[Stored items]
::::::::

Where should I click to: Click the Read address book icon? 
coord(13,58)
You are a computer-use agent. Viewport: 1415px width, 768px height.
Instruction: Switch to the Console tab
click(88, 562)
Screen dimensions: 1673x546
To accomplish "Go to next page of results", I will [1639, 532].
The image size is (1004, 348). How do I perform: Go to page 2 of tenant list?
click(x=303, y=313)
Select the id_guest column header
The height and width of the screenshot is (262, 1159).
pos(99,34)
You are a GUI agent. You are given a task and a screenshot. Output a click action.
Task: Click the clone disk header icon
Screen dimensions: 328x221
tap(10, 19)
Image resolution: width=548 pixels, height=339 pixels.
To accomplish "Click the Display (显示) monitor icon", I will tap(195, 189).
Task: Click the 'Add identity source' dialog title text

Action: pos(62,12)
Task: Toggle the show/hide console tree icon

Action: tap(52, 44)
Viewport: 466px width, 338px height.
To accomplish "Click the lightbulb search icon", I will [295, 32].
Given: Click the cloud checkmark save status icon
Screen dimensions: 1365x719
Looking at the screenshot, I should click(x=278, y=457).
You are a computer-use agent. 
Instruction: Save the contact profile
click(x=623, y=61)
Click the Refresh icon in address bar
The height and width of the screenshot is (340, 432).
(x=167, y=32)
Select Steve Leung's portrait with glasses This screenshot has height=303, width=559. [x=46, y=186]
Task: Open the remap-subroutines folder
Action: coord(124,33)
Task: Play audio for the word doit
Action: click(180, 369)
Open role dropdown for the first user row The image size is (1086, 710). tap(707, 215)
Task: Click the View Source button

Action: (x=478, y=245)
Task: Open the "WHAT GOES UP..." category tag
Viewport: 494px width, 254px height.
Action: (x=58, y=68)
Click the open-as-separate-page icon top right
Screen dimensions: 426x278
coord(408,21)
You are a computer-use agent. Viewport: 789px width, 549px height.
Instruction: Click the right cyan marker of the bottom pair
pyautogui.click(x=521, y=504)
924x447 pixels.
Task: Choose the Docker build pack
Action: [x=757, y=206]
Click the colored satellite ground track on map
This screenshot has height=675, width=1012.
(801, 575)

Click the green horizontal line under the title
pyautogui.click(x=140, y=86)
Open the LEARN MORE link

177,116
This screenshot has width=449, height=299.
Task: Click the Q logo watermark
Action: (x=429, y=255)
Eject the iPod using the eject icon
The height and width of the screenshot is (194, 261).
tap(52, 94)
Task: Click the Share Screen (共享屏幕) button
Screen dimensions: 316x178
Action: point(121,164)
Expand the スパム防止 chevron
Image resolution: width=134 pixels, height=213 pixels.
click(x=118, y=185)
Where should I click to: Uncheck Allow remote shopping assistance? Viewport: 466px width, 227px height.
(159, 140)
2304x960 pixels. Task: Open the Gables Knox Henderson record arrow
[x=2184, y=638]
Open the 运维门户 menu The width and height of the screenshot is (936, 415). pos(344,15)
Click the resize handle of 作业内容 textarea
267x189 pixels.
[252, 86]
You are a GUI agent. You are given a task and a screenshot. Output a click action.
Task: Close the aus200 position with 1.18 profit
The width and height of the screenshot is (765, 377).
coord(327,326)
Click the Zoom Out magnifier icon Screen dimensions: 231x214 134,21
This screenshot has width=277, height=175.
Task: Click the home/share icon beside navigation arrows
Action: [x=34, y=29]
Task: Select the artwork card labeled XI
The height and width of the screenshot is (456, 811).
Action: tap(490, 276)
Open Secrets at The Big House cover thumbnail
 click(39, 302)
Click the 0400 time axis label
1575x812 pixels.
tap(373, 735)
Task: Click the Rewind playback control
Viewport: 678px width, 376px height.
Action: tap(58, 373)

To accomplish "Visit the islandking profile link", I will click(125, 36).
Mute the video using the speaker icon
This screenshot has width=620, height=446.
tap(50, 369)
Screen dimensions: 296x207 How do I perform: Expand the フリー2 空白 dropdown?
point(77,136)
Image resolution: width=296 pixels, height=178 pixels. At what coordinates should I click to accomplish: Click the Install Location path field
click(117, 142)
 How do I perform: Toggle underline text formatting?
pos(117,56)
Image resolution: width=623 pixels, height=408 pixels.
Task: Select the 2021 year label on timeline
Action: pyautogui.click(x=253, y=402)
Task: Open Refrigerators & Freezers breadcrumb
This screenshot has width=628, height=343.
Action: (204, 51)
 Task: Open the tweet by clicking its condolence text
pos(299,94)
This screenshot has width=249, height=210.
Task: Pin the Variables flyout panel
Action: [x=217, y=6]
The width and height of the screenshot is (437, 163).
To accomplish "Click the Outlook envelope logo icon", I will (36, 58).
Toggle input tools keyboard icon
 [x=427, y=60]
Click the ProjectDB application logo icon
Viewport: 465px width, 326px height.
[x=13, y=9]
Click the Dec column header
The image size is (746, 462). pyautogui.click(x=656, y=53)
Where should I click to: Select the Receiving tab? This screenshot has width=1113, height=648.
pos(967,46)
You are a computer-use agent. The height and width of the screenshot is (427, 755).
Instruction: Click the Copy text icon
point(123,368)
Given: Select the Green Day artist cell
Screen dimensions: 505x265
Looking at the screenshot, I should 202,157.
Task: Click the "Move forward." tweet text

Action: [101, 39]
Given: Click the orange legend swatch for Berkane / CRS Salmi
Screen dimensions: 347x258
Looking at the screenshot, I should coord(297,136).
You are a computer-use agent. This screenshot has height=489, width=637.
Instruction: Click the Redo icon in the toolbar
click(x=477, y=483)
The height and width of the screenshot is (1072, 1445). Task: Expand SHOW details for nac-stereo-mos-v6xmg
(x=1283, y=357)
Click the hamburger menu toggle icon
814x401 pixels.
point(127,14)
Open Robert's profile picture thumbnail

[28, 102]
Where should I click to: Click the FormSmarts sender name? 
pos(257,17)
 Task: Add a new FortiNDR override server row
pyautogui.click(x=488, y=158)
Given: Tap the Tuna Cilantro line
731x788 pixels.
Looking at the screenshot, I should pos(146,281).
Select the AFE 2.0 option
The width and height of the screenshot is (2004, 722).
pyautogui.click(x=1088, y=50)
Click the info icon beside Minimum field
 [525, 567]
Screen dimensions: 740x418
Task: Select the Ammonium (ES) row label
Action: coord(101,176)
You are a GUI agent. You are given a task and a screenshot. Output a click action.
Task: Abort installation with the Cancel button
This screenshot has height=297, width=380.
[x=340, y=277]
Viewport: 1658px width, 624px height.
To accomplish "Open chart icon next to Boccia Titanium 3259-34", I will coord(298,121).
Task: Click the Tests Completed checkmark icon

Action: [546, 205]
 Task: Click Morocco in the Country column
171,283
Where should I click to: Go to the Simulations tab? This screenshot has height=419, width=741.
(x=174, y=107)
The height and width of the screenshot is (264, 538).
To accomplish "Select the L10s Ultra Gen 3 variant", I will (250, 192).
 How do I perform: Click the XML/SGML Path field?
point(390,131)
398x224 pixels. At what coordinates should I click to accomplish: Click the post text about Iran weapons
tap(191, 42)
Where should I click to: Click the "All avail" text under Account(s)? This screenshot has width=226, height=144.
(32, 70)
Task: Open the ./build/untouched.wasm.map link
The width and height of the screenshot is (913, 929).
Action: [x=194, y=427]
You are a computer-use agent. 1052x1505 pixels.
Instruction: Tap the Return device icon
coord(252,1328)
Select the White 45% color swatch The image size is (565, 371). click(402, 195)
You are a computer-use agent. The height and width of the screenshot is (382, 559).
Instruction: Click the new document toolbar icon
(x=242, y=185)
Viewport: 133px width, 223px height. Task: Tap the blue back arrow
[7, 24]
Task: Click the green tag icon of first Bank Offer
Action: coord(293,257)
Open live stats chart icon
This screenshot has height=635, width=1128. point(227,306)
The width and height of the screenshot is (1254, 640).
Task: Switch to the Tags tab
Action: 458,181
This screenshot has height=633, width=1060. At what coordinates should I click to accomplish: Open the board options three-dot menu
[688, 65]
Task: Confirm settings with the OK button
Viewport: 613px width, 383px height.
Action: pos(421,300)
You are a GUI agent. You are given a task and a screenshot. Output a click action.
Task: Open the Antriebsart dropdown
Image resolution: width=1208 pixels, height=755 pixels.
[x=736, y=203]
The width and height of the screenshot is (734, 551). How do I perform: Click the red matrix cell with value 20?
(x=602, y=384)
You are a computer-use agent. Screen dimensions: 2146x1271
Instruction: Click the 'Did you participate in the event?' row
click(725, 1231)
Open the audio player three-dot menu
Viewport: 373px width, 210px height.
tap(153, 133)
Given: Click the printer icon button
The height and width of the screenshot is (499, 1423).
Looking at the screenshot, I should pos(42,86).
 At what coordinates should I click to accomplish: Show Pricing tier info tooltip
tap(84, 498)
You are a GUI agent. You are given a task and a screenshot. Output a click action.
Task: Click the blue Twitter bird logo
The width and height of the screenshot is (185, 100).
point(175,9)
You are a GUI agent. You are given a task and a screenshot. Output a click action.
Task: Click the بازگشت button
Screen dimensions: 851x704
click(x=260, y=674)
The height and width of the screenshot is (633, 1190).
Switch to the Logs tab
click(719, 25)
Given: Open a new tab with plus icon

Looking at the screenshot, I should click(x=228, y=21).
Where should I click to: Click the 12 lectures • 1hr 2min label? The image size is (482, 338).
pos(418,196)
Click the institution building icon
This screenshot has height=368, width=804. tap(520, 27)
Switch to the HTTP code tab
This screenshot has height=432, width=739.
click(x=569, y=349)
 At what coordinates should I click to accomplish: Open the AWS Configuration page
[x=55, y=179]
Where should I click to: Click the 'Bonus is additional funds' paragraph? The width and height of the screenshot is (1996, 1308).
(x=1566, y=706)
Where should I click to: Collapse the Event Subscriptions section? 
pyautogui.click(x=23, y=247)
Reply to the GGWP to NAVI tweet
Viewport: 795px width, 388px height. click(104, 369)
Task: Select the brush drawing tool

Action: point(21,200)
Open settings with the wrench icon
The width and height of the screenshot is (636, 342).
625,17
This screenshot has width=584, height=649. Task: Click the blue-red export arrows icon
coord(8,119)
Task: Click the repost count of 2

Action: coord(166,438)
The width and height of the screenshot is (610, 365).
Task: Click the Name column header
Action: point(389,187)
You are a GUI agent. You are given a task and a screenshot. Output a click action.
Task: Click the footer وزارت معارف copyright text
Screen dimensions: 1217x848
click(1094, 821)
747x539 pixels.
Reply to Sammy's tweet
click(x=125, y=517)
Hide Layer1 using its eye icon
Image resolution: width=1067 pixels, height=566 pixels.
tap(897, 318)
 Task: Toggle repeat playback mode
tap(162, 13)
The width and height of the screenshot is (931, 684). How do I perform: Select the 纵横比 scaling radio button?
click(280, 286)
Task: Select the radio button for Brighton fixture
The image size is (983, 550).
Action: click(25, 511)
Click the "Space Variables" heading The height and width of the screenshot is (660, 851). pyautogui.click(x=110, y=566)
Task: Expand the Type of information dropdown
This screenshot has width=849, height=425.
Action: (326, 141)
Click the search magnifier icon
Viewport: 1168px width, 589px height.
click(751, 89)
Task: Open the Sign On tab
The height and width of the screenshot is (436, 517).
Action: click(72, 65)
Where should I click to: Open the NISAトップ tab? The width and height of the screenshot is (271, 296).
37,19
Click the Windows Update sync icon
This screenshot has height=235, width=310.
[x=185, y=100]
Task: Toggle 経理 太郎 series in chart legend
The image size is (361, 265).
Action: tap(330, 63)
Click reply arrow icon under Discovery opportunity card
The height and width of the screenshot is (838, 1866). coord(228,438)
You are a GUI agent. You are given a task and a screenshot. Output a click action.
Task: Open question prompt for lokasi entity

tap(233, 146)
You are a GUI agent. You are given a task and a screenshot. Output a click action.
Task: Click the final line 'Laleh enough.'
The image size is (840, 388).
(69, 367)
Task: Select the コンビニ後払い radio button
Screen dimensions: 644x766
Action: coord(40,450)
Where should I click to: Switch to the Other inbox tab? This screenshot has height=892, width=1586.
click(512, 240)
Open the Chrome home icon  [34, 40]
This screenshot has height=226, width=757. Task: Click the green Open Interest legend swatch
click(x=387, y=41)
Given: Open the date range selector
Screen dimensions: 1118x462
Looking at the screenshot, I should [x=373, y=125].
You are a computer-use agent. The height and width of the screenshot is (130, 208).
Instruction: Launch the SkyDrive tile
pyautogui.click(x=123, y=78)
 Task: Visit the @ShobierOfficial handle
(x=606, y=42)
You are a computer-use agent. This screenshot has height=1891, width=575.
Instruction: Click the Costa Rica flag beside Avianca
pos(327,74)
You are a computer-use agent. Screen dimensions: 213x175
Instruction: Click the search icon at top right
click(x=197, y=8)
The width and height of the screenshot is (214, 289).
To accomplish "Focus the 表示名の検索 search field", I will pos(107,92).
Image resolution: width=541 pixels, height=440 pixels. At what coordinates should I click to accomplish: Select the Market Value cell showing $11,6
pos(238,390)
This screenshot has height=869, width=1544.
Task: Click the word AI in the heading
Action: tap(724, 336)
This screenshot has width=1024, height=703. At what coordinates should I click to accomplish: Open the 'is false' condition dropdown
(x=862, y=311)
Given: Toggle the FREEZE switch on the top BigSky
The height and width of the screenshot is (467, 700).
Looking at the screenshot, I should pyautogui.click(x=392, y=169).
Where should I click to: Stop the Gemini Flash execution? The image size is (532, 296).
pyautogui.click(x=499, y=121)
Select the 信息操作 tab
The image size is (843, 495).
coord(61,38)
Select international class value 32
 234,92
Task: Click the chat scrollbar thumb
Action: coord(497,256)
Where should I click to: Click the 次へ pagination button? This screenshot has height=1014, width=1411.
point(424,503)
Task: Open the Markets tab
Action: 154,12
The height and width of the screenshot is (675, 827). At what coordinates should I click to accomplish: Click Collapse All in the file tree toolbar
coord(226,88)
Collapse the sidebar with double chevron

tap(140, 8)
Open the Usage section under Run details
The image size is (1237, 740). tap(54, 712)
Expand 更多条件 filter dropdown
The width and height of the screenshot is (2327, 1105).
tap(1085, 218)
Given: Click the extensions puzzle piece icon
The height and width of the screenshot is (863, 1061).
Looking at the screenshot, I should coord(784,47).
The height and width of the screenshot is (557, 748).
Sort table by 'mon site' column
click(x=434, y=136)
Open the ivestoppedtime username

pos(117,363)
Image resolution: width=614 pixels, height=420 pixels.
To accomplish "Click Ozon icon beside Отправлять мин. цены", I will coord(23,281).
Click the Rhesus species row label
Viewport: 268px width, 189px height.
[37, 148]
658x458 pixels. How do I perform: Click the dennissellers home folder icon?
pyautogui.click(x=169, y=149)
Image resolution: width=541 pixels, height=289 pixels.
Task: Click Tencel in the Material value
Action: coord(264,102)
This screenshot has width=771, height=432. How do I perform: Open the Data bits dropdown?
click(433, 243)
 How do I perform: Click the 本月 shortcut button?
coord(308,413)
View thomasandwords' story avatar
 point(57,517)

::::::::

» Work request:
Across the records above, how many lines does the word "will" appear on? Reply with the number only.

» Response to the task:
9